Records from a data collection
[Start of section]

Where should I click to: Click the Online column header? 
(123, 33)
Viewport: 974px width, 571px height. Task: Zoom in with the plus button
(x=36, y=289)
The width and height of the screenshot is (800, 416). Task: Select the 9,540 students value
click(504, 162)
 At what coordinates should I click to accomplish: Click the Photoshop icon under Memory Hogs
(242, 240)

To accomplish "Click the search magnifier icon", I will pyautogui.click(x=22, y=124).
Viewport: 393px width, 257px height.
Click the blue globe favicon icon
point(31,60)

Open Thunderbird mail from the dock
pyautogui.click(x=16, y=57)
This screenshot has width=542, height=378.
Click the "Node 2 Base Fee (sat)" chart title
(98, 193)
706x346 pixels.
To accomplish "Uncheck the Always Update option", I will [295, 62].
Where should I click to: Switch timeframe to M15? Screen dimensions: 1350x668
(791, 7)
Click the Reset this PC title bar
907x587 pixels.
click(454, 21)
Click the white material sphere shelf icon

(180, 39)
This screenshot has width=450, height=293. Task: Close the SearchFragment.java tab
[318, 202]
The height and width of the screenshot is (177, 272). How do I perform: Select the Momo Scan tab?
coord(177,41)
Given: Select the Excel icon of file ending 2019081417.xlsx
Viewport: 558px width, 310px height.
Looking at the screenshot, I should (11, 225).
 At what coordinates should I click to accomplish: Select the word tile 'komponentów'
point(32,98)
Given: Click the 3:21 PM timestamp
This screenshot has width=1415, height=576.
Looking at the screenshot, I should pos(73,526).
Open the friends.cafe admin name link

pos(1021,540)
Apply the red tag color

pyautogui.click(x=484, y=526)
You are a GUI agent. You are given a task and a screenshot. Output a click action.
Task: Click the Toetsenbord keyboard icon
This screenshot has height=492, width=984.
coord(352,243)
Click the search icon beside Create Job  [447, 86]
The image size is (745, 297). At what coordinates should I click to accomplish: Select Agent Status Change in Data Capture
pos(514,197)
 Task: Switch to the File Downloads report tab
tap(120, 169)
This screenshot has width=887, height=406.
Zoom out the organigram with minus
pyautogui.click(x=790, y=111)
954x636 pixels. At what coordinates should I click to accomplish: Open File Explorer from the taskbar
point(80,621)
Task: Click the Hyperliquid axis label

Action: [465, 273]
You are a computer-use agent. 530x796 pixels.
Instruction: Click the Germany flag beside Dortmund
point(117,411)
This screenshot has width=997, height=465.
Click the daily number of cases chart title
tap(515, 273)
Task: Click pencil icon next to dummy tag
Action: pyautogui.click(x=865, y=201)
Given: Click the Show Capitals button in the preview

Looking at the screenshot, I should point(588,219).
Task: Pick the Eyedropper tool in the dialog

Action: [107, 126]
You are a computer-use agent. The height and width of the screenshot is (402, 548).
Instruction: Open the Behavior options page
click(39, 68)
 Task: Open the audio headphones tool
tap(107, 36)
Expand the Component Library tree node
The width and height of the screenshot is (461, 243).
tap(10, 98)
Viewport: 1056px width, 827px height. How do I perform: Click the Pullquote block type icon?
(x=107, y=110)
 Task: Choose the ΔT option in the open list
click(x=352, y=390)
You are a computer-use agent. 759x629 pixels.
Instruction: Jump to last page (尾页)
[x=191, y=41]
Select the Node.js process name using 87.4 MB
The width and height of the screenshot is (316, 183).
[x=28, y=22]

[End of section]

From the first line down to the last, give the records again exactly.

### [WRITTEN ANSWER]
Where should I click to: Click the Online column header? 
(123, 33)
Viewport: 974px width, 571px height. Task: Zoom in with the plus button
(x=36, y=289)
The width and height of the screenshot is (800, 416). Task: Select the 9,540 students value
click(504, 162)
 At what coordinates should I click to accomplish: Click the Photoshop icon under Memory Hogs
(242, 240)

To accomplish "Click the search magnifier icon", I will pyautogui.click(x=22, y=124).
Viewport: 393px width, 257px height.
Click the blue globe favicon icon
point(31,60)

Open Thunderbird mail from the dock
pyautogui.click(x=16, y=57)
This screenshot has width=542, height=378.
Click the "Node 2 Base Fee (sat)" chart title
(98, 193)
706x346 pixels.
To accomplish "Uncheck the Always Update option", I will [295, 62].
Where should I click to: Switch timeframe to M15? Screen dimensions: 1350x668
(791, 7)
Click the Reset this PC title bar
907x587 pixels.
click(454, 21)
Click the white material sphere shelf icon

(180, 39)
This screenshot has width=450, height=293. Task: Close the SearchFragment.java tab
[318, 202]
The height and width of the screenshot is (177, 272). How do I perform: Select the Momo Scan tab?
coord(177,41)
Given: Select the Excel icon of file ending 2019081417.xlsx
Viewport: 558px width, 310px height.
Looking at the screenshot, I should (11, 225).
 At what coordinates should I click to accomplish: Select the word tile 'komponentów'
point(32,98)
Given: Click the 3:21 PM timestamp
This screenshot has width=1415, height=576.
Looking at the screenshot, I should pos(73,526).
Open the friends.cafe admin name link

pos(1021,540)
Apply the red tag color

pyautogui.click(x=484, y=526)
You are a GUI agent. You are given a task and a screenshot. Output a click action.
Task: Click the Toetsenbord keyboard icon
This screenshot has height=492, width=984.
coord(352,243)
Click the search icon beside Create Job  [447, 86]
The image size is (745, 297). At what coordinates should I click to accomplish: Select Agent Status Change in Data Capture
pos(514,197)
 Task: Switch to the File Downloads report tab
tap(120, 169)
This screenshot has width=887, height=406.
Zoom out the organigram with minus
pyautogui.click(x=790, y=111)
954x636 pixels. At what coordinates should I click to accomplish: Open File Explorer from the taskbar
point(80,621)
Task: Click the Hyperliquid axis label

Action: [465, 273]
You are a computer-use agent. 530x796 pixels.
Instruction: Click the Germany flag beside Dortmund
point(117,411)
This screenshot has width=997, height=465.
Click the daily number of cases chart title
tap(515, 273)
Task: Click pencil icon next to dummy tag
Action: pyautogui.click(x=865, y=201)
Given: Click the Show Capitals button in the preview

Looking at the screenshot, I should point(588,219).
Task: Pick the Eyedropper tool in the dialog

Action: [107, 126]
You are a computer-use agent. The height and width of the screenshot is (402, 548).
Instruction: Open the Behavior options page
click(39, 68)
 Task: Open the audio headphones tool
tap(107, 36)
Expand the Component Library tree node
The width and height of the screenshot is (461, 243).
tap(10, 98)
Viewport: 1056px width, 827px height. How do I perform: Click the Pullquote block type icon?
(x=107, y=110)
 Task: Choose the ΔT option in the open list
click(x=352, y=390)
You are a computer-use agent. 759x629 pixels.
Instruction: Jump to last page (尾页)
[x=191, y=41]
Select the Node.js process name using 87.4 MB
The width and height of the screenshot is (316, 183).
[x=28, y=22]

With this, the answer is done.